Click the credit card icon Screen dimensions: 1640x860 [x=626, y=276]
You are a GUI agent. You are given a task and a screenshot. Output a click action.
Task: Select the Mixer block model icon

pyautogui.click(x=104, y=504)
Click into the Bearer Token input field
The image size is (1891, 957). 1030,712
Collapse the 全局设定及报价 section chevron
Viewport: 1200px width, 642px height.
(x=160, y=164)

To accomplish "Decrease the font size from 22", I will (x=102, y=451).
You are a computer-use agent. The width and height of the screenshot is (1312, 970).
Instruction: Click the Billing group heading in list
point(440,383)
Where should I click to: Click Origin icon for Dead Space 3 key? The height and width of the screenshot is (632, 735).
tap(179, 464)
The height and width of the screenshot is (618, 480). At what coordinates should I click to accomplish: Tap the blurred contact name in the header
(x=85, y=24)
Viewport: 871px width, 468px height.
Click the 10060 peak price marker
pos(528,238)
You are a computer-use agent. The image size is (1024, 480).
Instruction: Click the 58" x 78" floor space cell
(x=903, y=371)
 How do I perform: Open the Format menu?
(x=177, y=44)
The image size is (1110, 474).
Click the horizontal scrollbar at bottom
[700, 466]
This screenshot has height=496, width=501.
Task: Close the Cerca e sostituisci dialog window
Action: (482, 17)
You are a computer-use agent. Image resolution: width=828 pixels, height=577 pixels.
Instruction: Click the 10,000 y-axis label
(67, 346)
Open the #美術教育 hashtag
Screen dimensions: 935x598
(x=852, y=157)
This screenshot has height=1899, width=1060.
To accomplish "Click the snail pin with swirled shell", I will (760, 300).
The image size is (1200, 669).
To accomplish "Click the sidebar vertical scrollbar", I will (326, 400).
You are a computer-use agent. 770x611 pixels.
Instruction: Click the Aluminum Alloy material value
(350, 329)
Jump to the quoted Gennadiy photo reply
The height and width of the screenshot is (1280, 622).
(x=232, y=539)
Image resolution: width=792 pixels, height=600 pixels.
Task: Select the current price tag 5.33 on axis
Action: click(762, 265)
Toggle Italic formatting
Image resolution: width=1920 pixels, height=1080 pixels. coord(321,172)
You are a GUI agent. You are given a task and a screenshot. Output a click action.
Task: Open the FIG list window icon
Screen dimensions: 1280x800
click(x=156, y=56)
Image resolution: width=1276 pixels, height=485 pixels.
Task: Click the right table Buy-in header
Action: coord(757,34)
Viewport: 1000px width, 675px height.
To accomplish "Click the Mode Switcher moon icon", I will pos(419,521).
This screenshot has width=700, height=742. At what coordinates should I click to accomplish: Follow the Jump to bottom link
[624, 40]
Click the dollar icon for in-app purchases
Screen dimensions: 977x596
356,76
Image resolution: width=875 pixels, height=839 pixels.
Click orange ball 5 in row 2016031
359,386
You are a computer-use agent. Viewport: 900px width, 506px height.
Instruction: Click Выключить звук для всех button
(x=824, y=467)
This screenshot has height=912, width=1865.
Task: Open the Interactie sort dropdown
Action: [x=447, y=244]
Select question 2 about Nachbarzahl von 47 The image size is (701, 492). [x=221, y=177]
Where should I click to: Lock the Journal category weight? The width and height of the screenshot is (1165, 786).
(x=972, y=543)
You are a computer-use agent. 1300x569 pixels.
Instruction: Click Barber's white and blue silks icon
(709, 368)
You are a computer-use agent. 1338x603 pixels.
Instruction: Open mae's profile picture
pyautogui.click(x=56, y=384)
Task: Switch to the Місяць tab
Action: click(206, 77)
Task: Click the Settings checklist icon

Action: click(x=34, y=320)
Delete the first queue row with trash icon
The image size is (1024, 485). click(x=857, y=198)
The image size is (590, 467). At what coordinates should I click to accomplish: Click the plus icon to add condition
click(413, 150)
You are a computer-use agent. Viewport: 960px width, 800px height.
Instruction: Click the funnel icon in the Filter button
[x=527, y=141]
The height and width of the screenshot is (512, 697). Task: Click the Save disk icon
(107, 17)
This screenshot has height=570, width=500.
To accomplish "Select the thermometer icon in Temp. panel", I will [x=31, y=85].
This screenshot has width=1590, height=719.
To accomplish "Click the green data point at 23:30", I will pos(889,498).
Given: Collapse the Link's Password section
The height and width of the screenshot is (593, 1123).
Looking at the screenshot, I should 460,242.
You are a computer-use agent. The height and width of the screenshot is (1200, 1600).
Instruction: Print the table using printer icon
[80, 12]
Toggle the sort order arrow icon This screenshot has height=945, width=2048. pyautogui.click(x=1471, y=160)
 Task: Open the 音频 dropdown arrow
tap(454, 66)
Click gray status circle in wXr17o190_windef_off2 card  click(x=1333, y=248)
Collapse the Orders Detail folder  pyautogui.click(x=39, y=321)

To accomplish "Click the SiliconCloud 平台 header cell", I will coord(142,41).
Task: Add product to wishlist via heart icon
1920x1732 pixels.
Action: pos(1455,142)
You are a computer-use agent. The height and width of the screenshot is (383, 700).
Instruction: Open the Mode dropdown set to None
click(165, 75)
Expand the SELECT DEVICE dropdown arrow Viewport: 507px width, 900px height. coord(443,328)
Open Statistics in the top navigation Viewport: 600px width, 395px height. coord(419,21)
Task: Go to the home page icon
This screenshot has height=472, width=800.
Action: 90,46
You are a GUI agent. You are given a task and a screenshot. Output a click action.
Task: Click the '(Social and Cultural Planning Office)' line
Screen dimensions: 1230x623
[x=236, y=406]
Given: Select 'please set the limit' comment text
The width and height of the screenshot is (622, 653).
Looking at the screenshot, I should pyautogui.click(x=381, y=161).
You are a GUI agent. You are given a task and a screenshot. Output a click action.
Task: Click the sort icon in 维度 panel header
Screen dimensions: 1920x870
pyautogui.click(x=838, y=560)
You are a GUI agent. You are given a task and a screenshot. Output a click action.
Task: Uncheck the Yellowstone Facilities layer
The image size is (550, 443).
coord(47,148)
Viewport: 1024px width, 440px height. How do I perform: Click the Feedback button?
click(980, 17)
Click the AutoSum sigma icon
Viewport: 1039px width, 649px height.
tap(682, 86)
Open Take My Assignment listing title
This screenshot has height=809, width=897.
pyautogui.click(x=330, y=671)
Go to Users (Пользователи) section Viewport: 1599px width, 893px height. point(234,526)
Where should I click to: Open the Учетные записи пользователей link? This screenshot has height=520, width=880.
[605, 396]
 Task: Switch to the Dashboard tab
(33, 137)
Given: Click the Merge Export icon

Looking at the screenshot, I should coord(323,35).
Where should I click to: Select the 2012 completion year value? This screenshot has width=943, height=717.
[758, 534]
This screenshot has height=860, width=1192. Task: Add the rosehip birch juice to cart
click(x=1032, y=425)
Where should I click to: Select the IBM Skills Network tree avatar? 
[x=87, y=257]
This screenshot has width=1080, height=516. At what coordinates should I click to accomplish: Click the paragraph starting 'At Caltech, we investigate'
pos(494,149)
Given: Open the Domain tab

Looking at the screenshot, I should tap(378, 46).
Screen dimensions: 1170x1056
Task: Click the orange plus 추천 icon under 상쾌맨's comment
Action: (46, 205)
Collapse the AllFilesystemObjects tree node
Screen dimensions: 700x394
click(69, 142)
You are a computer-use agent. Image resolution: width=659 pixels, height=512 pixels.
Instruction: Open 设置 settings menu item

About this exercise ▸ Every entry is to be restated word for word.

Output ▸
Click the credit card icon Screen dimensions: 1640x860 [x=626, y=276]
You are a GUI agent. You are given a task and a screenshot. Output a click action.
Task: Select the Mixer block model icon

pyautogui.click(x=104, y=504)
Click into the Bearer Token input field
The image size is (1891, 957). 1030,712
Collapse the 全局设定及报价 section chevron
Viewport: 1200px width, 642px height.
(x=160, y=164)

To accomplish "Decrease the font size from 22", I will (x=102, y=451).
You are a computer-use agent. The width and height of the screenshot is (1312, 970).
Instruction: Click the Billing group heading in list
point(440,383)
Where should I click to: Click Origin icon for Dead Space 3 key? The height and width of the screenshot is (632, 735).
tap(179, 464)
The height and width of the screenshot is (618, 480). At what coordinates should I click to accomplish: Tap the blurred contact name in the header
(x=85, y=24)
Viewport: 871px width, 468px height.
Click the 10060 peak price marker
pos(528,238)
You are a computer-use agent. The image size is (1024, 480).
Instruction: Click the 58" x 78" floor space cell
(x=903, y=371)
 How do I perform: Open the Format menu?
(x=177, y=44)
The image size is (1110, 474).
Click the horizontal scrollbar at bottom
[700, 466]
This screenshot has height=496, width=501.
Task: Close the Cerca e sostituisci dialog window
Action: (482, 17)
You are a computer-use agent. Image resolution: width=828 pixels, height=577 pixels.
Instruction: Click the 10,000 y-axis label
(67, 346)
Open the #美術教育 hashtag
Screen dimensions: 935x598
(x=852, y=157)
This screenshot has height=1899, width=1060.
To accomplish "Click the snail pin with swirled shell", I will (760, 300).
The image size is (1200, 669).
To accomplish "Click the sidebar vertical scrollbar", I will (326, 400).
You are a computer-use agent. 770x611 pixels.
Instruction: Click the Aluminum Alloy material value
(350, 329)
Jump to the quoted Gennadiy photo reply
The height and width of the screenshot is (1280, 622).
(x=232, y=539)
Image resolution: width=792 pixels, height=600 pixels.
Task: Select the current price tag 5.33 on axis
Action: click(762, 265)
Toggle Italic formatting
Image resolution: width=1920 pixels, height=1080 pixels. coord(321,172)
You are a GUI agent. You are given a task and a screenshot. Output a click action.
Task: Open the FIG list window icon
Screen dimensions: 1280x800
click(x=156, y=56)
Image resolution: width=1276 pixels, height=485 pixels.
Task: Click the right table Buy-in header
Action: coord(757,34)
Viewport: 1000px width, 675px height.
To accomplish "Click the Mode Switcher moon icon", I will pos(419,521).
This screenshot has width=700, height=742. At what coordinates should I click to accomplish: Follow the Jump to bottom link
[624, 40]
Click the dollar icon for in-app purchases
Screen dimensions: 977x596
356,76
Image resolution: width=875 pixels, height=839 pixels.
Click orange ball 5 in row 2016031
359,386
You are a computer-use agent. Viewport: 900px width, 506px height.
Instruction: Click Выключить звук для всех button
(x=824, y=467)
This screenshot has height=912, width=1865.
Task: Open the Interactie sort dropdown
Action: [x=447, y=244]
Select question 2 about Nachbarzahl von 47 The image size is (701, 492). [x=221, y=177]
Where should I click to: Lock the Journal category weight? The width and height of the screenshot is (1165, 786).
(x=972, y=543)
You are a computer-use agent. 1300x569 pixels.
Instruction: Click Barber's white and blue silks icon
(709, 368)
You are a computer-use agent. 1338x603 pixels.
Instruction: Open mae's profile picture
pyautogui.click(x=56, y=384)
Task: Switch to the Місяць tab
Action: click(206, 77)
Task: Click the Settings checklist icon

Action: click(x=34, y=320)
Delete the first queue row with trash icon
The image size is (1024, 485). click(x=857, y=198)
The image size is (590, 467). At what coordinates should I click to accomplish: Click the plus icon to add condition
click(413, 150)
You are a computer-use agent. Viewport: 960px width, 800px height.
Instruction: Click the funnel icon in the Filter button
[x=527, y=141]
The height and width of the screenshot is (512, 697). Task: Click the Save disk icon
(107, 17)
This screenshot has height=570, width=500.
To accomplish "Select the thermometer icon in Temp. panel", I will [x=31, y=85].
This screenshot has width=1590, height=719.
To accomplish "Click the green data point at 23:30", I will pos(889,498).
Given: Collapse the Link's Password section
The height and width of the screenshot is (593, 1123).
Looking at the screenshot, I should 460,242.
You are a computer-use agent. The height and width of the screenshot is (1200, 1600).
Instruction: Print the table using printer icon
[80, 12]
Toggle the sort order arrow icon This screenshot has height=945, width=2048. pyautogui.click(x=1471, y=160)
 Task: Open the 音频 dropdown arrow
tap(454, 66)
Click gray status circle in wXr17o190_windef_off2 card  click(x=1333, y=248)
Collapse the Orders Detail folder  pyautogui.click(x=39, y=321)

To accomplish "Click the SiliconCloud 平台 header cell", I will coord(142,41).
Task: Add product to wishlist via heart icon
1920x1732 pixels.
Action: pos(1455,142)
You are a computer-use agent. The height and width of the screenshot is (383, 700).
Instruction: Open the Mode dropdown set to None
click(165, 75)
Expand the SELECT DEVICE dropdown arrow Viewport: 507px width, 900px height. coord(443,328)
Open Statistics in the top navigation Viewport: 600px width, 395px height. coord(419,21)
Task: Go to the home page icon
This screenshot has height=472, width=800.
Action: 90,46
You are a GUI agent. You are given a task and a screenshot. Output a click action.
Task: Click the '(Social and Cultural Planning Office)' line
Screen dimensions: 1230x623
[x=236, y=406]
Given: Select 'please set the limit' comment text
The width and height of the screenshot is (622, 653).
Looking at the screenshot, I should pyautogui.click(x=381, y=161).
You are a GUI agent. You are given a task and a screenshot. Output a click action.
Task: Click the sort icon in 维度 panel header
Screen dimensions: 1920x870
pyautogui.click(x=838, y=560)
You are a GUI agent. You are given a task and a screenshot. Output a click action.
Task: Uncheck the Yellowstone Facilities layer
The image size is (550, 443).
coord(47,148)
Viewport: 1024px width, 440px height. How do I perform: Click the Feedback button?
click(980, 17)
Click the AutoSum sigma icon
Viewport: 1039px width, 649px height.
tap(682, 86)
Open Take My Assignment listing title
This screenshot has height=809, width=897.
pyautogui.click(x=330, y=671)
Go to Users (Пользователи) section Viewport: 1599px width, 893px height. point(234,526)
Where should I click to: Open the Учетные записи пользователей link? This screenshot has height=520, width=880.
[605, 396]
 Task: Switch to the Dashboard tab
(33, 137)
Given: Click the Merge Export icon

Looking at the screenshot, I should coord(323,35).
Where should I click to: Select the 2012 completion year value? This screenshot has width=943, height=717.
[758, 534]
This screenshot has height=860, width=1192. Task: Add the rosehip birch juice to cart
click(x=1032, y=425)
Where should I click to: Select the IBM Skills Network tree avatar? 
[x=87, y=257]
This screenshot has width=1080, height=516. At what coordinates should I click to accomplish: Click the paragraph starting 'At Caltech, we investigate'
pos(494,149)
Given: Open the Domain tab

Looking at the screenshot, I should tap(378, 46).
Screen dimensions: 1170x1056
Task: Click the orange plus 추천 icon under 상쾌맨's comment
Action: (46, 205)
Collapse the AllFilesystemObjects tree node
Screen dimensions: 700x394
click(69, 142)
You are a computer-use agent. Image resolution: width=659 pixels, height=512 pixels.
Instruction: Open 设置 settings menu item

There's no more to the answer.